Question

If $$g(v)$$ is the fuel efficiency, in miles per gallon, of a car going at $$v$$ miles per hour, what are the units of $$g^{\prime}(90) ?$$ What is the practical meaning of the statement $$g^{\prime}(55)=-0.54 ?$$

Answer

**step1 Determine the Units of the Derivative**

To find the units of the derivative $$g^{\prime}(v)$$, we need to divide the units of the function $$g(v)$$ by the units of its independent variable $$v$$.
========================================================================
■ INSTRUCTIONS TO FOLLOW
In the fuel efficiency problem above, rewrite the paragraph beginning "To find the units of the derivative" as one shorter sentence that keeps its main point. The lines that follow are drawn from a different source than the text above.

■ DATASET SECTION
========================================================================
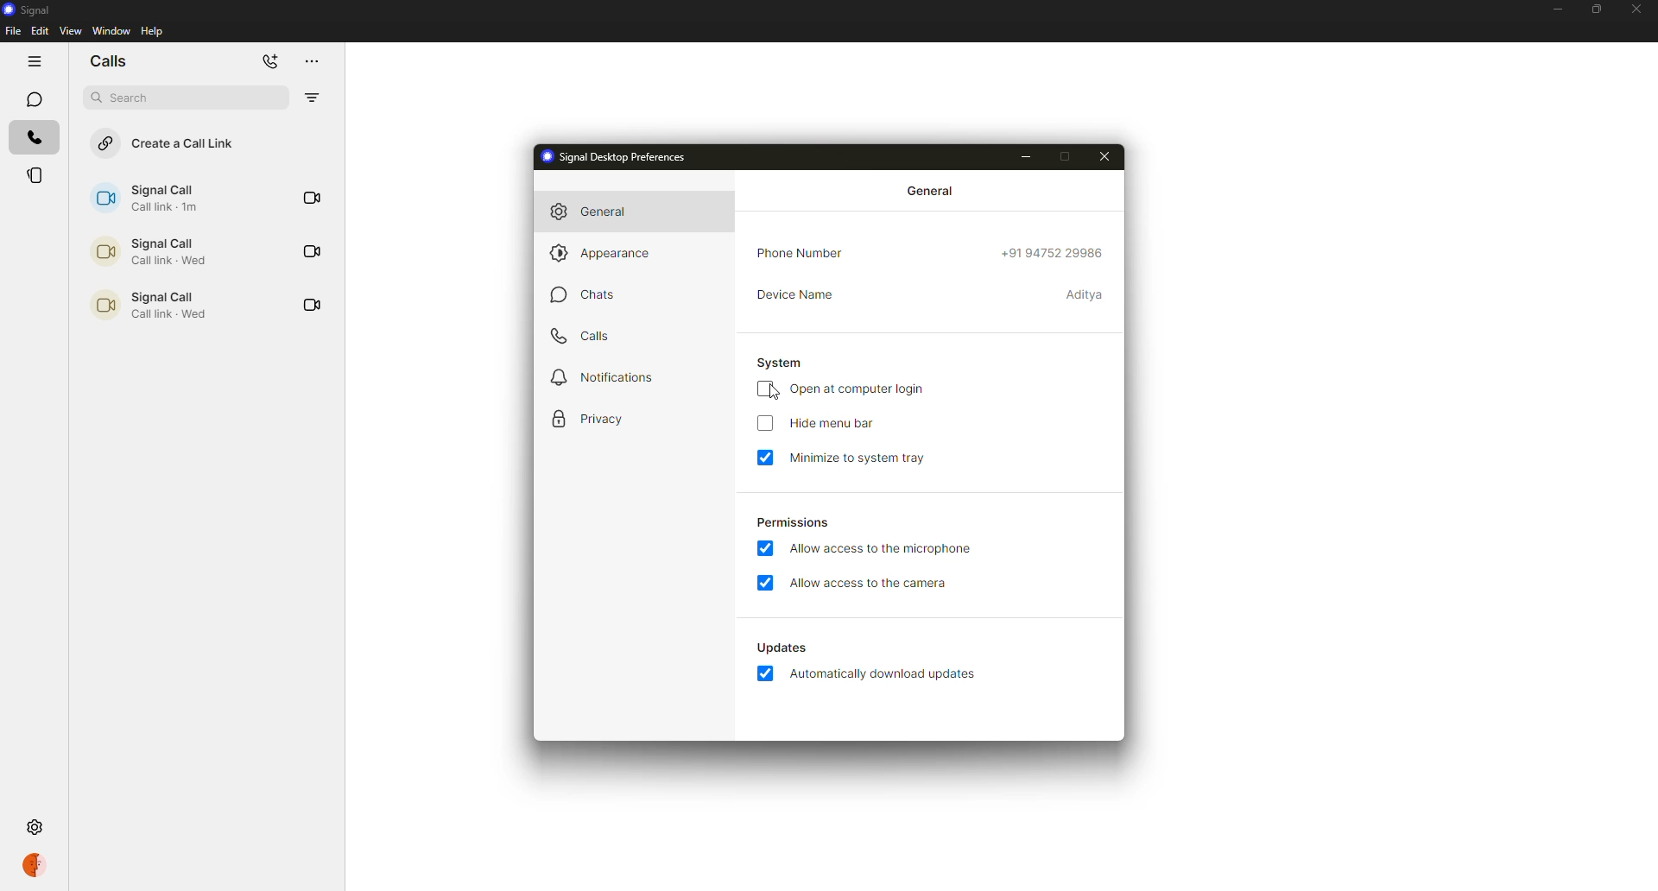 The image size is (1658, 891). What do you see at coordinates (764, 582) in the screenshot?
I see `enabled` at bounding box center [764, 582].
========================================================================
■ RESPONSE TO THIS EXERCISE
The units of $$g^{\prime}(v)$$ are the units of $$g(v)$$ divided by the units of $$v$$.